From the data below, return the exact lines starting at the line containing "Image resolution: width=664" and ending at the line containing "Task: Open the browser", both included, and nothing else.

--- RECORDED INFORMATION ---
--- START ---

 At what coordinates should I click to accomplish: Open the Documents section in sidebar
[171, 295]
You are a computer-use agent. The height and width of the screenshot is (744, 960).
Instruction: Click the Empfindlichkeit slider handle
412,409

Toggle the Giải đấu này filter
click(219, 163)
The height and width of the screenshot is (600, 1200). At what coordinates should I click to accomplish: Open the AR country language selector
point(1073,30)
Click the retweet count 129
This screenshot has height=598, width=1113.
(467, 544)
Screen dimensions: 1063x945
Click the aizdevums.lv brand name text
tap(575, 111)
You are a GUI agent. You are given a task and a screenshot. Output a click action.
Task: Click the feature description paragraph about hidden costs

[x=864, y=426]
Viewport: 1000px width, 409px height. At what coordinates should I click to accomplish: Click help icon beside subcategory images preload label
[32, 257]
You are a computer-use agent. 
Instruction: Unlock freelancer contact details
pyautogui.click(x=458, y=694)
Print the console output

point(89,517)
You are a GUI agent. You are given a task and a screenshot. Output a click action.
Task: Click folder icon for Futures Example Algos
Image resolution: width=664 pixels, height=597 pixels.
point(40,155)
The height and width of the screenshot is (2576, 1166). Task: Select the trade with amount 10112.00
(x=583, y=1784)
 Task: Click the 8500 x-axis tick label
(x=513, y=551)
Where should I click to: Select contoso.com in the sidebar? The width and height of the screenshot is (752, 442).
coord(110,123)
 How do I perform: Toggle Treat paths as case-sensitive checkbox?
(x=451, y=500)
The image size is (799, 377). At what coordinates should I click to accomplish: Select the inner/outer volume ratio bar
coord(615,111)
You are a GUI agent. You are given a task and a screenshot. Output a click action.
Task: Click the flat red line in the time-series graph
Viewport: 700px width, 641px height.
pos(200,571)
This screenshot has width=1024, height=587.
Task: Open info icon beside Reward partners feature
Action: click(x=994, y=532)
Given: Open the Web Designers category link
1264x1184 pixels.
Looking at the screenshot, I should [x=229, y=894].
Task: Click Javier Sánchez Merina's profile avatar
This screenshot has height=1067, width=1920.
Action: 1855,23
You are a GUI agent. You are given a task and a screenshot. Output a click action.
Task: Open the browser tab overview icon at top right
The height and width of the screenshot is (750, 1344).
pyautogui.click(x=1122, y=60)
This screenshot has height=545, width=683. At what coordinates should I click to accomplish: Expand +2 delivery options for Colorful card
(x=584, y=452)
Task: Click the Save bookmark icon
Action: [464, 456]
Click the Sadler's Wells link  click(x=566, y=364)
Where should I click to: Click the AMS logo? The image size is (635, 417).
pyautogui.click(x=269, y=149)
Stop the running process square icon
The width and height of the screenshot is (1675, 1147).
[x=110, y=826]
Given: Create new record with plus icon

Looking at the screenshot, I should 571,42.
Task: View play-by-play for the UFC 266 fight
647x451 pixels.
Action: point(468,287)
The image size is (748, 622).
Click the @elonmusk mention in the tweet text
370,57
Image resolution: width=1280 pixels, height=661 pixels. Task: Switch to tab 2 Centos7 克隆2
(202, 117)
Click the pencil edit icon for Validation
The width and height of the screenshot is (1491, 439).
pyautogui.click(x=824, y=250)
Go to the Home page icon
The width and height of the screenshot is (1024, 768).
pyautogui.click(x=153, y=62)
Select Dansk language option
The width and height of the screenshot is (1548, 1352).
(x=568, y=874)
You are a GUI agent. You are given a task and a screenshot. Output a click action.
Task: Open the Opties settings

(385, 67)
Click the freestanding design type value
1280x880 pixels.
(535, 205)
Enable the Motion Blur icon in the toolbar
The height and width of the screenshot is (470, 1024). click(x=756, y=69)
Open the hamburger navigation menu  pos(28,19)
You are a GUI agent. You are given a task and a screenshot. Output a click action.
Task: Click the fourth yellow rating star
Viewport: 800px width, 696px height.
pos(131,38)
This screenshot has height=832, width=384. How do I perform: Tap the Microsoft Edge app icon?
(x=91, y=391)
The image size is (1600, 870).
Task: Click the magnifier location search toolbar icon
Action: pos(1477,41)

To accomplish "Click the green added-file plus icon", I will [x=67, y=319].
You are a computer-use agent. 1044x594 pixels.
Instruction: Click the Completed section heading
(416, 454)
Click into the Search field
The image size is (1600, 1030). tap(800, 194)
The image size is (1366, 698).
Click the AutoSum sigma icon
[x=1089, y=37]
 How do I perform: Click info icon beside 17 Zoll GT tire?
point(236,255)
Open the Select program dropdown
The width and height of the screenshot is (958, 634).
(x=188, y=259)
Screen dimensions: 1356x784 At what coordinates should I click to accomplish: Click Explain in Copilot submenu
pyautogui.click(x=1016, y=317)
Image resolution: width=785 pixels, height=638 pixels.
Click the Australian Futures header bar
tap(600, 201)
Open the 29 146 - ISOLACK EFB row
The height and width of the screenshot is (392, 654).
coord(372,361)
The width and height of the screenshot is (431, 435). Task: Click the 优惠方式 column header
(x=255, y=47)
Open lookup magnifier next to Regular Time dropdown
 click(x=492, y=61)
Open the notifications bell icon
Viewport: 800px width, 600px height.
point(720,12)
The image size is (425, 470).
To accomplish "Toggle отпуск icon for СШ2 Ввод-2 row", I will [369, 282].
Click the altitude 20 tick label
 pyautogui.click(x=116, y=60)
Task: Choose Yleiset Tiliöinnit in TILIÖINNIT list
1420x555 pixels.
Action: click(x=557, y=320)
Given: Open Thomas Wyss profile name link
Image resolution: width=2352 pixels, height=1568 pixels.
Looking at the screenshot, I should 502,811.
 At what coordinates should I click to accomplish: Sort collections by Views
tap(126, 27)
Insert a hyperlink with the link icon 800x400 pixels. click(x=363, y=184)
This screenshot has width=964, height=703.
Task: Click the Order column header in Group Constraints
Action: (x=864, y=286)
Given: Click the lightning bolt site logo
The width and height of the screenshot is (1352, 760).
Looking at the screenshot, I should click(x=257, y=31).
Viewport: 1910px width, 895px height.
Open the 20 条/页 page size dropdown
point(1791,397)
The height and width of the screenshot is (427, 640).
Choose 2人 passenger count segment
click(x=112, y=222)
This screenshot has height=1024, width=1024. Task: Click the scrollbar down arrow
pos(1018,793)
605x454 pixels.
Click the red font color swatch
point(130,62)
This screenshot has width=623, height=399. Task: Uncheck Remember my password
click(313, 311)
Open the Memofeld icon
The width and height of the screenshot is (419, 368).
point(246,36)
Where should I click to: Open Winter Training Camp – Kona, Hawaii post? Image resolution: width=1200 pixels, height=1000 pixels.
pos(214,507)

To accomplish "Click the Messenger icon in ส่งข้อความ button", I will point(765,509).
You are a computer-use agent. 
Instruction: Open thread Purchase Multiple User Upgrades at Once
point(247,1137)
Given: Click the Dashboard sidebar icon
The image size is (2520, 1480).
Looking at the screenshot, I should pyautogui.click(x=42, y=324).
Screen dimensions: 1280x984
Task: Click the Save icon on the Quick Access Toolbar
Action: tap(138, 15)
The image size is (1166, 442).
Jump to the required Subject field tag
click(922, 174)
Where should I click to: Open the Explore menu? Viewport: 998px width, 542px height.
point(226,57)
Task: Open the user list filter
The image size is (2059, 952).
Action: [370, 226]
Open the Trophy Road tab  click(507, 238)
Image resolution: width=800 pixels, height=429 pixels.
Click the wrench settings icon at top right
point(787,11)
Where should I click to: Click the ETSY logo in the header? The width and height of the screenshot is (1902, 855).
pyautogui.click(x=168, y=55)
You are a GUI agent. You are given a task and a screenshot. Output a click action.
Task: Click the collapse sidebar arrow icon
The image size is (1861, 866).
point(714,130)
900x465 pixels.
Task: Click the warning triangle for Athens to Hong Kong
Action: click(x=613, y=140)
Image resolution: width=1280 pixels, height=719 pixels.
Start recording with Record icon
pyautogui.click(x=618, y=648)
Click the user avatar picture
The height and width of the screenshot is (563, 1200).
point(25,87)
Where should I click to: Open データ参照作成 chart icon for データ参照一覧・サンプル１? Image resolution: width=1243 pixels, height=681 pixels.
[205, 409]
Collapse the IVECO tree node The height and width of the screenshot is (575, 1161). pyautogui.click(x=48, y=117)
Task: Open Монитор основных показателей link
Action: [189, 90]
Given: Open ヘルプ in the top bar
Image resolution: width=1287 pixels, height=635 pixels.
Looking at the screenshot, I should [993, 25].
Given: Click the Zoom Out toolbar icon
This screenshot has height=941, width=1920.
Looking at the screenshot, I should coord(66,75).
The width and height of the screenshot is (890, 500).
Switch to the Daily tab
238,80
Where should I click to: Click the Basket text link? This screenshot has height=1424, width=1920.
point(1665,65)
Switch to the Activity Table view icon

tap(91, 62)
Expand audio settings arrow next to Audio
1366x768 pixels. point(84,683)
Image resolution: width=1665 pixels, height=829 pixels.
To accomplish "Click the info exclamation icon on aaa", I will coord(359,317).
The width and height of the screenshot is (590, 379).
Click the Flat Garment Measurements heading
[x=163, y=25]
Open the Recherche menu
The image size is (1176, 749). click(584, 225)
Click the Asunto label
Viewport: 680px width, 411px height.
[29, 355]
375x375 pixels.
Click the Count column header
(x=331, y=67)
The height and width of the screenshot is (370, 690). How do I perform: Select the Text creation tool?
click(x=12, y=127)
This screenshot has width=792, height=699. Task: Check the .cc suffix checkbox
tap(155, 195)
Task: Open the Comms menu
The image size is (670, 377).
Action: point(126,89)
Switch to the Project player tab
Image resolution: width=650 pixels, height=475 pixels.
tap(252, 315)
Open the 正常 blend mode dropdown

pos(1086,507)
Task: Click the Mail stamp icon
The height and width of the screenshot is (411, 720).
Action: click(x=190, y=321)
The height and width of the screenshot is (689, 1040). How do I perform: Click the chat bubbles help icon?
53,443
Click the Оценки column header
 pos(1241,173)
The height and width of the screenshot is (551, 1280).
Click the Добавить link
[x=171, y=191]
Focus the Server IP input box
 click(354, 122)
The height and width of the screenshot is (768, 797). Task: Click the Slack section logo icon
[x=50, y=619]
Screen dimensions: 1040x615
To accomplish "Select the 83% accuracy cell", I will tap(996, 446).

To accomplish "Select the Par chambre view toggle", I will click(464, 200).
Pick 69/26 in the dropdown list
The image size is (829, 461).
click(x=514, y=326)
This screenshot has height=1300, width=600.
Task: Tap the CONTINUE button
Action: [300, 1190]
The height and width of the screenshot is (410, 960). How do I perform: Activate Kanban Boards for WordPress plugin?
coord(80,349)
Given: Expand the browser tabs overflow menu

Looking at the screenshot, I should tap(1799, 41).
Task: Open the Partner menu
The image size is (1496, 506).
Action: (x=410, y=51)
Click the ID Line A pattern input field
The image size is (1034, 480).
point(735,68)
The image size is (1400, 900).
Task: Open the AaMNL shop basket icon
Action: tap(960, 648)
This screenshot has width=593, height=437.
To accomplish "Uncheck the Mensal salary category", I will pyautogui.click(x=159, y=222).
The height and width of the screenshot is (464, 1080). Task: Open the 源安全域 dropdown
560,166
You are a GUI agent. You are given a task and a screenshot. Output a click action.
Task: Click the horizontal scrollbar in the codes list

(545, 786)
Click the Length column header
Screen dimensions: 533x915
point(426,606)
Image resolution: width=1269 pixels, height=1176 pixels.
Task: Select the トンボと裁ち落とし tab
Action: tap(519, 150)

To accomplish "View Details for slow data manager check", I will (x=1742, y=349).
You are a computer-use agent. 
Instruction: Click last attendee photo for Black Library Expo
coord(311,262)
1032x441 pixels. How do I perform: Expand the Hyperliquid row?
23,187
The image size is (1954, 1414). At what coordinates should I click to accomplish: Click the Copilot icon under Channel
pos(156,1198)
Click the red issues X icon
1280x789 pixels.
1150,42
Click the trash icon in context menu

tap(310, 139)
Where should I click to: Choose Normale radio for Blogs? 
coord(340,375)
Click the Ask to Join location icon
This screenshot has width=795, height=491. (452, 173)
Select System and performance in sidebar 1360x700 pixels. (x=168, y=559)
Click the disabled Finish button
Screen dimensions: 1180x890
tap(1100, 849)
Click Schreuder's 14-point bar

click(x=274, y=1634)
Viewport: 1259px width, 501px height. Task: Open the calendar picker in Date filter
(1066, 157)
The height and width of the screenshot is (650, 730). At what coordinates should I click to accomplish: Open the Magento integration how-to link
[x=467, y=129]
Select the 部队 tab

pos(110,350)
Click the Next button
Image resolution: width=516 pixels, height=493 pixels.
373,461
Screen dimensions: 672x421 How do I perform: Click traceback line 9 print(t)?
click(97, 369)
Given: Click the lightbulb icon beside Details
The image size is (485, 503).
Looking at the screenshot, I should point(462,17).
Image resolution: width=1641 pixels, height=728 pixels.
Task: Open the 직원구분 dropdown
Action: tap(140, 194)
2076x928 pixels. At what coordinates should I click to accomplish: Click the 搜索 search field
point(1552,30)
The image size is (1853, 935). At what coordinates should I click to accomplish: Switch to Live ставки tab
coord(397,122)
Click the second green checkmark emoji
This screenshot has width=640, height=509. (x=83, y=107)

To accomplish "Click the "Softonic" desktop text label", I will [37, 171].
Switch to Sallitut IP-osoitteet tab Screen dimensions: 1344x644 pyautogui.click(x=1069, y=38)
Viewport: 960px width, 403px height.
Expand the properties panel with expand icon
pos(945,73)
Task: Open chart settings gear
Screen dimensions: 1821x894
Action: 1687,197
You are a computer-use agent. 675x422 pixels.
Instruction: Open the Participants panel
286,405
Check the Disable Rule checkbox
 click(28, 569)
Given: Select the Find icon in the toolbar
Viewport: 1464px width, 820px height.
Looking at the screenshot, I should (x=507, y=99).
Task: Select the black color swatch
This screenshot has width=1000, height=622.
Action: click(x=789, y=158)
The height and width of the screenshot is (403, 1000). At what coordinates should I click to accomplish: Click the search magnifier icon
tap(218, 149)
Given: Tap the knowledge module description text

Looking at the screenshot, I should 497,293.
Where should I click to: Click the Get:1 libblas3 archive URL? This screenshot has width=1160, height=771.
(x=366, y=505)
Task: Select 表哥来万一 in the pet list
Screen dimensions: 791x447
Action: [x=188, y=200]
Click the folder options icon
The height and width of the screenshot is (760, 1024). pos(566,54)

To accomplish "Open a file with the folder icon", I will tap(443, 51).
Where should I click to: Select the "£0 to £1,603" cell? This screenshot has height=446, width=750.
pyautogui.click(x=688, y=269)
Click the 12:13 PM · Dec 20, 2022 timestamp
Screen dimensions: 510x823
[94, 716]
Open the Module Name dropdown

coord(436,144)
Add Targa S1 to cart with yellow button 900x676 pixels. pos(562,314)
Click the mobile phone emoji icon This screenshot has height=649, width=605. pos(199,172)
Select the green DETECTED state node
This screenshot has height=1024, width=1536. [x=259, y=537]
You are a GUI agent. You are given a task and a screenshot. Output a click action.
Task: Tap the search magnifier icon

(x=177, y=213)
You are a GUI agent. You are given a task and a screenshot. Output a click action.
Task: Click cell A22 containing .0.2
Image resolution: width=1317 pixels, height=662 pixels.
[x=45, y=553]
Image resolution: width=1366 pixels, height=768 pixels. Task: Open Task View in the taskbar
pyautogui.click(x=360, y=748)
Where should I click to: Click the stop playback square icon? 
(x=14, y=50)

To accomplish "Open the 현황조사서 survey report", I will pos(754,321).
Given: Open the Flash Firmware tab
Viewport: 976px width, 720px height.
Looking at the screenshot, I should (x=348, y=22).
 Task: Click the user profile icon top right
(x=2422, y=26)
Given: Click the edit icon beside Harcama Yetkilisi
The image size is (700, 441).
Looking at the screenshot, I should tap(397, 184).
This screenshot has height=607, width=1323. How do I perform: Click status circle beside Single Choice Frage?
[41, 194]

--- END ---

--- COMPLETED EXERCISE ---
Image resolution: width=664 pixels, height=597 pixels.
point(40,155)
The height and width of the screenshot is (2576, 1166). Task: Select the trade with amount 10112.00
(x=583, y=1784)
 Task: Click the 8500 x-axis tick label
(x=513, y=551)
Where should I click to: Select contoso.com in the sidebar? The width and height of the screenshot is (752, 442).
coord(110,123)
 How do I perform: Toggle Treat paths as case-sensitive checkbox?
(x=451, y=500)
The image size is (799, 377). At what coordinates should I click to accomplish: Select the inner/outer volume ratio bar
coord(615,111)
You are a GUI agent. You are given a task and a screenshot. Output a click action.
Task: Click the flat red line in the time-series graph
Viewport: 700px width, 641px height.
pos(200,571)
This screenshot has width=1024, height=587.
Task: Open info icon beside Reward partners feature
Action: click(x=994, y=532)
Given: Open the Web Designers category link
1264x1184 pixels.
Looking at the screenshot, I should [x=229, y=894].
Task: Click Javier Sánchez Merina's profile avatar
This screenshot has height=1067, width=1920.
Action: 1855,23
You are a GUI agent. You are given a task and a screenshot. Output a click action.
Task: Open the browser tab overview icon at top right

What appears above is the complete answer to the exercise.